## PASSAGE DU TEXTE
┌──
Les différentes mesures concernant plus particulièrement la pharmacie d’officine ont porté sur deux axes. Premièrement sur la rémunération, avec le passage de la marge linéaire à la marge dégressive lissée, puis de cette dernière à une répartition entre un honoraire fixe et une marge commerciale. Deuxièmement sur les conditions d’exercice officinal par le jeu de la Loi HPST et des nouvelles missions qui, même si elles ne sont pas pour l’instant une source de rémunération sérieuse, ont l’avantage d’ouvrir des perspectives sur le suivi thérapeutique et l’observance, qui constituent deux piliers qui pourraient représenter une source d’économie importante pour les pouvoirs publics. Sous cet angle, le développement des médicaments génériques a permis de réaliser des économies substantielles. Il n’en reste pas moins que les pouvoirs publics ont un double intérêt majeur à laisser se pratiquer le jeu de la libre concurrence entre les industriels de ce secteur dans l’acquisition de parts de marché auprès du corps officinal. La première raison est de réaliser des économies relativement aux prescriptions par le droit de substitution étendu accordé aux pharmaciens. La deuxième est de laisser les industriels du secteur financer la marge de l’officine.

Plusieurs mesures pourraient prochainement faire bouger les lignes de manœuvre de la pharmacie d’officine. La vente en ligne des médicaments, le statut de courtier aux achats et l’exercice en société interprofessionnelle de soins ambulatoires (SISA). Ces trois évolutions posent actuellement de nombreuses questions mais sont susceptibles, à terme, de modifier les paysages de l’exercice et l’économie du secteur.

À terme, l’économie du médicament générique échappera progressivement à la pharmacie d’officine et les conséquences seront importantes. La pharmacie devra donc évoluer en développant de nouvelles compétences et en étant capable de justifier et de quantifier la valeur ajoutée d’un réseau relativement homogène par rapport à d’autres modèles du type anglo-saxon. La vente en ligne des médicaments pourrait permettre au pharmacien de récupérer du volume par rapport à d’autres circuits de distribution qui utilise déjà cette pratique pour se développer. L’exercice en SISA, aujourd’hui légalisé, présente encore des difficultés de gestion des flux financiers, mais il offre, au pharmacien d’officine une diversification de ses revenus qui deviendraient alors le produit des revenus du travail, du capital et de son actionnariat dans la SISA.
└──
## CONSIGNE
Poursuivez le texte sur la pharmacie d'officine en reprenant juste après sa dernière phrase. Les entrées ne servent à rien ici.

(Entrées de données)
┌──
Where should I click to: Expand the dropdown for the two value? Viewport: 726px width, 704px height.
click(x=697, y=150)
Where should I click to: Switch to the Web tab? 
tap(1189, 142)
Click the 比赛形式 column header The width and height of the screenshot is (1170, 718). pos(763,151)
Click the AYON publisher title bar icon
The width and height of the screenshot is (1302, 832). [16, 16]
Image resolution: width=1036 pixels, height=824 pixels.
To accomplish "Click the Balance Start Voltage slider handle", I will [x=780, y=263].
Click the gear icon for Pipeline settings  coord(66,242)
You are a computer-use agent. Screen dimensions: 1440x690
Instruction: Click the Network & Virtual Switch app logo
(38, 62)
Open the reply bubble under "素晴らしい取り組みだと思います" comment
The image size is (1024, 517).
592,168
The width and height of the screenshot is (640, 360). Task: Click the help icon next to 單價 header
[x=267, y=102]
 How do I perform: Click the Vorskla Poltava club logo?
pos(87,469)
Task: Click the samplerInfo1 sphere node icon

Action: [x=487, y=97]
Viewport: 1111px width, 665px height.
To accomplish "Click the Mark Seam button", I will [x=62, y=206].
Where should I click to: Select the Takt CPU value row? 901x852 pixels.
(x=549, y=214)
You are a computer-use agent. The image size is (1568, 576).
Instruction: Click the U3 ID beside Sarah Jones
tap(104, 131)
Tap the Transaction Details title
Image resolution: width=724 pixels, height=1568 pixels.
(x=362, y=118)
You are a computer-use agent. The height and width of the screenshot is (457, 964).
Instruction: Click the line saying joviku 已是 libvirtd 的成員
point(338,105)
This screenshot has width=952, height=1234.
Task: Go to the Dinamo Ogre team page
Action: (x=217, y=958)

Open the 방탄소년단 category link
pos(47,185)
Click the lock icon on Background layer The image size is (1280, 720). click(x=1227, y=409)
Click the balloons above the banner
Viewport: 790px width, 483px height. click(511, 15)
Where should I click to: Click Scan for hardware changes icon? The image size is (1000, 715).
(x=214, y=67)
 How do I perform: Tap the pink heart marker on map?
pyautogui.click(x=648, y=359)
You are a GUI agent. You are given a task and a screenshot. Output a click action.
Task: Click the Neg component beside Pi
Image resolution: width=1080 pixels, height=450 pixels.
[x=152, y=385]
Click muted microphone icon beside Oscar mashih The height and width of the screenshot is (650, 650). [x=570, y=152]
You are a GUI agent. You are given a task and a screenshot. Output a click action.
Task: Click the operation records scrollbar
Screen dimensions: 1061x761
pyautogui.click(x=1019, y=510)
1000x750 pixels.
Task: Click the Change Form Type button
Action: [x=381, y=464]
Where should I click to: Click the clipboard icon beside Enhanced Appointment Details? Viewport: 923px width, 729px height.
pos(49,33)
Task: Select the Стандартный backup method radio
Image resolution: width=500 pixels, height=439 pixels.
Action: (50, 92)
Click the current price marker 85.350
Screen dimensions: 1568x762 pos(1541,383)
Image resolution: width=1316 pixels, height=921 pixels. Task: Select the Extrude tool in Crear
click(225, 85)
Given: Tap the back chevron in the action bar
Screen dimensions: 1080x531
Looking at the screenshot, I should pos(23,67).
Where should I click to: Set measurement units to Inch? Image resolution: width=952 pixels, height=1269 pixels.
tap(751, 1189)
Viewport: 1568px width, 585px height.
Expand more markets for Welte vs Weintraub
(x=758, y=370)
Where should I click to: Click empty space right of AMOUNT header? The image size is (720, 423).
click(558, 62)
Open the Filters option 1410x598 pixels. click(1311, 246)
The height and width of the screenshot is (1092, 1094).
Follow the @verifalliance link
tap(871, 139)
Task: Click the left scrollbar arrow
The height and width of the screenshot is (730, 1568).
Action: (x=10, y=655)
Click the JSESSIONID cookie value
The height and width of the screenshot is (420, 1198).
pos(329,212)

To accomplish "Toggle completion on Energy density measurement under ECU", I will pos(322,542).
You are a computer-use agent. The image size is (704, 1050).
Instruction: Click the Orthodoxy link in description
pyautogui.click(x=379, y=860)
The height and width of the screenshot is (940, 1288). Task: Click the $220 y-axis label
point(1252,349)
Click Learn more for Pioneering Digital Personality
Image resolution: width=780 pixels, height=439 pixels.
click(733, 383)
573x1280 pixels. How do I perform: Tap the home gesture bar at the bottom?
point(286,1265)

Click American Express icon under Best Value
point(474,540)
└──
## RÉSULTAT CI-DESSOUS
Le groupement devra, lui aussi, s’adapter aux nouvelles orientations et proposer aux affiliés des perspectives de développement vers le grand public en général. Le modèle proposé par le groupement devra passer d’un modèle B to B basé sur les achats et les services à l’officine, vers un modèle B to C orienté vers les usagers de la chaîne du médicament via les affiliés. Les nouvelles technologies basées sur la gestion confidentielle des données pourraient apporter une réelle plus value en terme service de santé public. Le champ d’investigation pouvant passer par la prévention secondaire, le suivi thérapeutique, l’observance, la télémédecine, la vente de médicaments en ligne. Cette dernière perspective, selon le vœu des pouvoirs publics, et sous contrainte européenne, pourrait amener à faire baisser le prix du médicament non remboursable et, par effet direct, reporter vers ce secteur les comportements de « consommation » des médicaments rattachés à une consultation médicale.